Family life in terms of his own wives and children is kind of left out here, but it feels respectful rather than secretive. There are photos, but little narrative to accompany or explain them, which does seem slightly odd. Friendships shine through, which is always nice (I particularly like his relationship with the irrepressible Daley Thompson). It’s excellent on the Olympics bid, with plenty of behind the scenes snippets, and on the Games themselves, with the section on the Opening Ceremony making me cry (of course: add that to brass bands, choirboys and people dancing outdoors to be on the tear-inducing list for ever more). In my opinion, it treats the intertwined story of 7/7 very well, ending with a moving encounter with a Gamesmaker.
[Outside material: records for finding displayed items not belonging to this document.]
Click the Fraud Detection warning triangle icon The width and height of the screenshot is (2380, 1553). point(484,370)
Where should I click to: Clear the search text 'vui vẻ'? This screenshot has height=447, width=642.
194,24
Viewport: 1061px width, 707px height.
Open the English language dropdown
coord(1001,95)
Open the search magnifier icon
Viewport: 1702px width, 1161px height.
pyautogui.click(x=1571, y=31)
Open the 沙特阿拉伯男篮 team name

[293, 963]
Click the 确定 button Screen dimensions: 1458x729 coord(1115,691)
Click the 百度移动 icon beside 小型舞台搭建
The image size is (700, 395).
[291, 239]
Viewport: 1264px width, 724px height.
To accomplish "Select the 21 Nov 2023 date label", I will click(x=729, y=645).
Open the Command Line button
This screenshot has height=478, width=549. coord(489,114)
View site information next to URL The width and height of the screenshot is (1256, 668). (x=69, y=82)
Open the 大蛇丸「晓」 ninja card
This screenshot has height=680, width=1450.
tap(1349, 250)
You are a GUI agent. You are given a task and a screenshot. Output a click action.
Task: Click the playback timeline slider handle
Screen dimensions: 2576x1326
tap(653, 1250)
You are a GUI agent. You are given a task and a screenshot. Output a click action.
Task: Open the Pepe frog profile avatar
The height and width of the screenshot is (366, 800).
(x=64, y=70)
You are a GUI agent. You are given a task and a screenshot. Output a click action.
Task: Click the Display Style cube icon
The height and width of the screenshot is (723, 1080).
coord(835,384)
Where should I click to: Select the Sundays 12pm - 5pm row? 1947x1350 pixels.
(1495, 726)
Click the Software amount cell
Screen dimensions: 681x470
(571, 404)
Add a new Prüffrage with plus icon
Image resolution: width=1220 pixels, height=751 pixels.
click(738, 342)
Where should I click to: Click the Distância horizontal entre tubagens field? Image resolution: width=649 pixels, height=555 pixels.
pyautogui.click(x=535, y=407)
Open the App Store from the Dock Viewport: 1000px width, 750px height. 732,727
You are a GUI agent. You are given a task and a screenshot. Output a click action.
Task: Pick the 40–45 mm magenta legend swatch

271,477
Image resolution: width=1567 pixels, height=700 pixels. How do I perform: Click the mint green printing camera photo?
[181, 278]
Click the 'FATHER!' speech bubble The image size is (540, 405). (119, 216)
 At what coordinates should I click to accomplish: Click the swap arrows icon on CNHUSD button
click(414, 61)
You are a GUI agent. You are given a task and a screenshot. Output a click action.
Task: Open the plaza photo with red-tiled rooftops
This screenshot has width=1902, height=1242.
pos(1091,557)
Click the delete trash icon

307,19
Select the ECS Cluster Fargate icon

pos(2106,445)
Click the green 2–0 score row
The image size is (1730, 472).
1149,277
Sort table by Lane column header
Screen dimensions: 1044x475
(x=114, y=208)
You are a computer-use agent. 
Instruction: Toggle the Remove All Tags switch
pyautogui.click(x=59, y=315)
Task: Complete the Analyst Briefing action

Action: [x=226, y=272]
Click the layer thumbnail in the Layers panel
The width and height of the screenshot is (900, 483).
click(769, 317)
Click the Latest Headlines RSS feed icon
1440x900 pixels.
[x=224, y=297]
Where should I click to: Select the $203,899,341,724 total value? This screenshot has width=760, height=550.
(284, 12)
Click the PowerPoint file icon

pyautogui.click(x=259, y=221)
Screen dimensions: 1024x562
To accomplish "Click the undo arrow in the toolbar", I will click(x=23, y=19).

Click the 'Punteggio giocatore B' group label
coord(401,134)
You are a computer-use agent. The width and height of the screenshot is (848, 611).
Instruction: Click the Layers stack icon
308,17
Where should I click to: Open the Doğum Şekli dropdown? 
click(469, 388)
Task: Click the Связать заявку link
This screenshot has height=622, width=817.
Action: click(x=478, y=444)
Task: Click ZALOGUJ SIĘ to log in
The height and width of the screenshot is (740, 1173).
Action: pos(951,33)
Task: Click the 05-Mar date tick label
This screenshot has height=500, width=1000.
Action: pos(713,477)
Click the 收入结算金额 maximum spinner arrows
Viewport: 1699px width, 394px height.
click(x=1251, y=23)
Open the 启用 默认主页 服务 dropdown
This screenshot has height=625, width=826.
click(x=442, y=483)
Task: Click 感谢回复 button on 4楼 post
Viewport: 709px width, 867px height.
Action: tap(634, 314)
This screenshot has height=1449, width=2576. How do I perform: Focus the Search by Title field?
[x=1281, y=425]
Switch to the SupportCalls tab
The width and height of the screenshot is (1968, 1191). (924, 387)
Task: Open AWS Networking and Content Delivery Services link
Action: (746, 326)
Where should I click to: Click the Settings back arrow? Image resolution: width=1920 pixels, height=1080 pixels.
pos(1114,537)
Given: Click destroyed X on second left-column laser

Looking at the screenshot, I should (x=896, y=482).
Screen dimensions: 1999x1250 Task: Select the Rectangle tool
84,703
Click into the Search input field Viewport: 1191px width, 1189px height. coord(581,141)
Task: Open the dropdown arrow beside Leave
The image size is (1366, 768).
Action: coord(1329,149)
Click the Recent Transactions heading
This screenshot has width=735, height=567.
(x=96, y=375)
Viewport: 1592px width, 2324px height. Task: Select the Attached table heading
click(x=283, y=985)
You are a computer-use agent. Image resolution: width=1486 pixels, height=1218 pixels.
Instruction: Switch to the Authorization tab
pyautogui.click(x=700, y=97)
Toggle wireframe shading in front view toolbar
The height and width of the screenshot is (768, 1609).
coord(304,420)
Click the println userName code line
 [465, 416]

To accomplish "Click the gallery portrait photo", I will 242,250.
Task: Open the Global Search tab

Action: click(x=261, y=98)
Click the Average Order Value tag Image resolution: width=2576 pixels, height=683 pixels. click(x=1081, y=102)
With good photographs and written reasonably well (it could have done with the odd edit here and there), this was a genuinely good read that I will keep to read again.
So, we had the BookCrossing Birmingham Christmas do at Las Iguanas in central Birmingham (and very nice the meal was, too, catering well for our gluten-free friend and for my low-fat requirements, and doing sterling work of tidying away crackers and wrapping paper). We do a secret Santa every year, which is not particularly secret, because we give each other books registered on BookCrossing, so as soon as you catch your haul online, you discover who gave them to you. I was very lucky to have this bumper crop from Julia (we’ve all known each other for around 6-8 years, which makes it all the more lovely): I’d added Elizabeth Jane Howard to my wish list after encountering her at the Elizabeth Taylor day and coming across mention of her books since, but never having read any, and now I have the first of her Cazalet Chronicle, as well as two other novels. I’ve read the first two volumes of Paul O’Grady’s excellent autobiography, so was pleased to find the third one, and then thrilled to open Paul Magrs’ “Diary of a Dr Who Addict”, sadly out of print, I believe, and one I’ve wanted to read for AGES. What treats!
I’m currently reading “Barbara at the Bodleian” by Yvonne Cocking, exploring the Oxford archives of Barbara Pym’s letters and notebooks, and Hunter Davies’ “Behind the Scenes at the Museum of Baked Beans”, which narrates a journey around the maddest museums in the UK. Good reads, both, and reviewed here relatively soon. See, this is why I don’t prepare my Top 10 Books of the Year until the year is over – you never know what you’re going to get at the back end of the year. After all, if I’d finished Daniel Deronda more quickly, it would have been Number One for 2012 as the last book I read that year!